Out-of-State and Multistate Considerations

Mississippi is not a member of the Streamlined Sales Tax Agreement, which means the standardized multistate exemption certificate used by roughly two dozen participating states does not apply here.4Streamlined Sales Tax Governing Board. Mississippi – Streamlined Sales Tax If you are an out-of-state buyer purchasing goods from a Mississippi vendor for resale, you will generally need to provide that vendor with a resale certificate showing a valid permit number from your own state or register for a Mississippi sales tax permit.

Mississippi vendors should be cautious when accepting out-of-state certificates. Because the state does not participate in the Streamlined system, there is no automatic reciprocity. Whether a Mississippi seller can rely on another state’s certificate to avoid collecting tax depends on the specific circumstances, and vendors who accept an invalid certificate remain liable for the uncollected tax. When in doubt, the safest move for both parties is to contact the Department of Revenue for guidance before completing the transaction.

Dropshipping Arrangements

Dropshipping adds a layer of complexity to resale certificate use. In a typical dropshipping setup, your customer places an order with you, and your supplier ships the product directly to the customer without you ever handling the merchandise. The sales tax question depends on where each party has nexus.

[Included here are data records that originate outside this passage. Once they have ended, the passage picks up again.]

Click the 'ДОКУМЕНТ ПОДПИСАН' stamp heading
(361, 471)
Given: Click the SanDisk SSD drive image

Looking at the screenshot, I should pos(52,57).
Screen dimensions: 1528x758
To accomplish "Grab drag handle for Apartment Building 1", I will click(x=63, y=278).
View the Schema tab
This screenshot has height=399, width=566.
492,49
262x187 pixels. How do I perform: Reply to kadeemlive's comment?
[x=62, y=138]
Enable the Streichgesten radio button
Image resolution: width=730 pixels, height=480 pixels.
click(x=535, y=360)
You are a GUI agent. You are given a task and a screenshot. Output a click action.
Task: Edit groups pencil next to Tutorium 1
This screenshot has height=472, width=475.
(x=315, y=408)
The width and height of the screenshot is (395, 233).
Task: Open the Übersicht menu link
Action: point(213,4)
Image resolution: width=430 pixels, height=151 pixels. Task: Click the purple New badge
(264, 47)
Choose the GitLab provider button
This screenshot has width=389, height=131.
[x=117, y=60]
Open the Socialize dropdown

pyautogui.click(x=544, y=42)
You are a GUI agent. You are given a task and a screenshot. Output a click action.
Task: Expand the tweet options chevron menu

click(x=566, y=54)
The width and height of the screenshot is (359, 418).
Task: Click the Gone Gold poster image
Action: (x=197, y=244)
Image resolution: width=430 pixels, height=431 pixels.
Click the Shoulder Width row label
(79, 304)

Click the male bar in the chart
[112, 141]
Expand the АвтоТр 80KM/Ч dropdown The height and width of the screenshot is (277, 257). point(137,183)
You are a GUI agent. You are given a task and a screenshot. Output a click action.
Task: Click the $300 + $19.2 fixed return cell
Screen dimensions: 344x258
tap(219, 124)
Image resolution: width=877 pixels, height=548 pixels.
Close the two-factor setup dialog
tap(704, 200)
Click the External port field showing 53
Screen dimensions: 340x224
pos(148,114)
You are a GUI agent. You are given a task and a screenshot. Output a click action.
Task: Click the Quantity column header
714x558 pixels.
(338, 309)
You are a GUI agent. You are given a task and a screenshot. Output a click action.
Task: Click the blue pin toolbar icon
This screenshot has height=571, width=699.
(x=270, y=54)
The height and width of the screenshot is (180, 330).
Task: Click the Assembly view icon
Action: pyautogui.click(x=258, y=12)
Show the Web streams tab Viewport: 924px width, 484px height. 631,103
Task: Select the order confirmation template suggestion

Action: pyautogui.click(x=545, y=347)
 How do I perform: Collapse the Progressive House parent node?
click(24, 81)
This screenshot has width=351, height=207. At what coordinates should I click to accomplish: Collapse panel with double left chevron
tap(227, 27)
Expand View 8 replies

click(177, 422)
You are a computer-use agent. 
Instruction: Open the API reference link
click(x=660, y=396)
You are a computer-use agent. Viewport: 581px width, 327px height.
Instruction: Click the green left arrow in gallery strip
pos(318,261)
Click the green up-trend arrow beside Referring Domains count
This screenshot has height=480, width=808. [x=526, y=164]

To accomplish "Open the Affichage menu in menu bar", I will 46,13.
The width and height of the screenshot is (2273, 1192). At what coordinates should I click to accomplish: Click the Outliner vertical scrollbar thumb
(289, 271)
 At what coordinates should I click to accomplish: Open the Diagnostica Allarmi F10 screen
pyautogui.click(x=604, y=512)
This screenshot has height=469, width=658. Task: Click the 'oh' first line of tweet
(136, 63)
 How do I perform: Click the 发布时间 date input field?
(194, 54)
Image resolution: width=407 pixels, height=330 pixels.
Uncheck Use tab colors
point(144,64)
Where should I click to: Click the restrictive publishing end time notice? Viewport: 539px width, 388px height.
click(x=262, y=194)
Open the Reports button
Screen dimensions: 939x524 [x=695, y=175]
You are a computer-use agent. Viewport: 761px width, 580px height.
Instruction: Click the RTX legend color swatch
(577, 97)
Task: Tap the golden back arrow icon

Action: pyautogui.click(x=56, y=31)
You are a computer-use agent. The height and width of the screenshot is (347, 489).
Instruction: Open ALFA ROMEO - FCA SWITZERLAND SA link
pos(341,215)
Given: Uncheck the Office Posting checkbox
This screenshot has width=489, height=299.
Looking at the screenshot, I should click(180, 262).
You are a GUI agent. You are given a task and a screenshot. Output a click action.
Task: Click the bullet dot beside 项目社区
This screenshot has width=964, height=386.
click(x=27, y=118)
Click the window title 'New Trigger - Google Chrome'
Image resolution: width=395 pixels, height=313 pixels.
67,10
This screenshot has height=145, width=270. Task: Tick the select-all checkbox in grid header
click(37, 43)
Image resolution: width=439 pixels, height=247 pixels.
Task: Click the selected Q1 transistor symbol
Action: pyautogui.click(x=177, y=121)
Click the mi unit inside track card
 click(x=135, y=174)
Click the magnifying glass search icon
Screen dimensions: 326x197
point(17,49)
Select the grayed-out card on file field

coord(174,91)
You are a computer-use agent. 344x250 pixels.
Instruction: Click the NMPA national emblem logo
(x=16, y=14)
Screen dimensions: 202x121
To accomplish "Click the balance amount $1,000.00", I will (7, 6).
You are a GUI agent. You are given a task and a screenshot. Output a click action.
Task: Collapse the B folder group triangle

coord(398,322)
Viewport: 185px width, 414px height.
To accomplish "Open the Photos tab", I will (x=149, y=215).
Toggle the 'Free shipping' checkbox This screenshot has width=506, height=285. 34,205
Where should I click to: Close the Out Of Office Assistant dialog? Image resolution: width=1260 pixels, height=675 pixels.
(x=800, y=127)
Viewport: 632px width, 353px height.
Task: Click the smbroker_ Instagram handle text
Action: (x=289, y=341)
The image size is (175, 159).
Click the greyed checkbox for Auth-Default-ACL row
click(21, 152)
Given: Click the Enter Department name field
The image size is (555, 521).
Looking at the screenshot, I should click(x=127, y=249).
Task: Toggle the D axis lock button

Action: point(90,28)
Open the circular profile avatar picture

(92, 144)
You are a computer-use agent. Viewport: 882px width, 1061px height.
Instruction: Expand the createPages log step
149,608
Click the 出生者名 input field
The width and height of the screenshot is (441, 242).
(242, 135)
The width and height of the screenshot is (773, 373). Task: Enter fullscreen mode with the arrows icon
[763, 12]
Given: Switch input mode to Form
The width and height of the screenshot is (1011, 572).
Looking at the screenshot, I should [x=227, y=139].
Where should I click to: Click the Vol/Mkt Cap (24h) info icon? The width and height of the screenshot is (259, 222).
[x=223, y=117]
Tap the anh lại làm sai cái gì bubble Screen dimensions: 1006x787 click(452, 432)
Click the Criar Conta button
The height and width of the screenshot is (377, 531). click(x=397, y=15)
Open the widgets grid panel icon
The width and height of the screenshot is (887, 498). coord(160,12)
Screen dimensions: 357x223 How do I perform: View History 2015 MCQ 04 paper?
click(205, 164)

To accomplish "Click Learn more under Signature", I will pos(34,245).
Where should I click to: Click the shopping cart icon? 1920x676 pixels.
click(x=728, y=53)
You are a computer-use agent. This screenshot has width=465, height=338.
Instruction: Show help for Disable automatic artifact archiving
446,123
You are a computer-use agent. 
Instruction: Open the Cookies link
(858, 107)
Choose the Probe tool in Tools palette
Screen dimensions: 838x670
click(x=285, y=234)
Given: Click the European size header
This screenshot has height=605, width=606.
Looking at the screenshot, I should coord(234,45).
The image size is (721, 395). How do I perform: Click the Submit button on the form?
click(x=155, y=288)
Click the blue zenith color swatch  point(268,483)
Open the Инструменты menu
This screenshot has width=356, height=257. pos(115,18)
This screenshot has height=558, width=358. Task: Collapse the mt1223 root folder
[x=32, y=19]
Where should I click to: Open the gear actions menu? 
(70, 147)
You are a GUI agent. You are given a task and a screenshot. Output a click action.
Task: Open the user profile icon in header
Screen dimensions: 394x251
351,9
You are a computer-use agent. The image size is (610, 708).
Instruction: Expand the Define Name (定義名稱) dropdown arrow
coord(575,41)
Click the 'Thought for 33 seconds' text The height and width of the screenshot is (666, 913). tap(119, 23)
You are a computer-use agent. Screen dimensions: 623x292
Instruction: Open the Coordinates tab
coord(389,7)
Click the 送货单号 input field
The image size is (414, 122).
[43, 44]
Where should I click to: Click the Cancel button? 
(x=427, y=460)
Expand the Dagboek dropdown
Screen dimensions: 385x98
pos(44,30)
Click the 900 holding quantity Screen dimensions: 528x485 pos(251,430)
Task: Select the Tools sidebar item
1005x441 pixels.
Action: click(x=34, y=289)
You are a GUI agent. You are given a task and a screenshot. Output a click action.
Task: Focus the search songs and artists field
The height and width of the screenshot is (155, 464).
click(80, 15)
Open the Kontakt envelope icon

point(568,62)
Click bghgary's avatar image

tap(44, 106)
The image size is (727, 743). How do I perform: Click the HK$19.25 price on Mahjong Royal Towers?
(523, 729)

If the supplier has nexus in Mississippi, that supplier will generally require a valid resale certificate from you before shipping tax-free. You, in turn, must either collect sales tax from your end customer or obtain a resale certificate from that customer if they also intend to resell the goods. Failing to provide the supplier with a certificate means the supplier is obligated to charge you sales tax on the wholesale price. The chain of certificates must be complete at every link, or someone ends up absorbing tax they should not owe.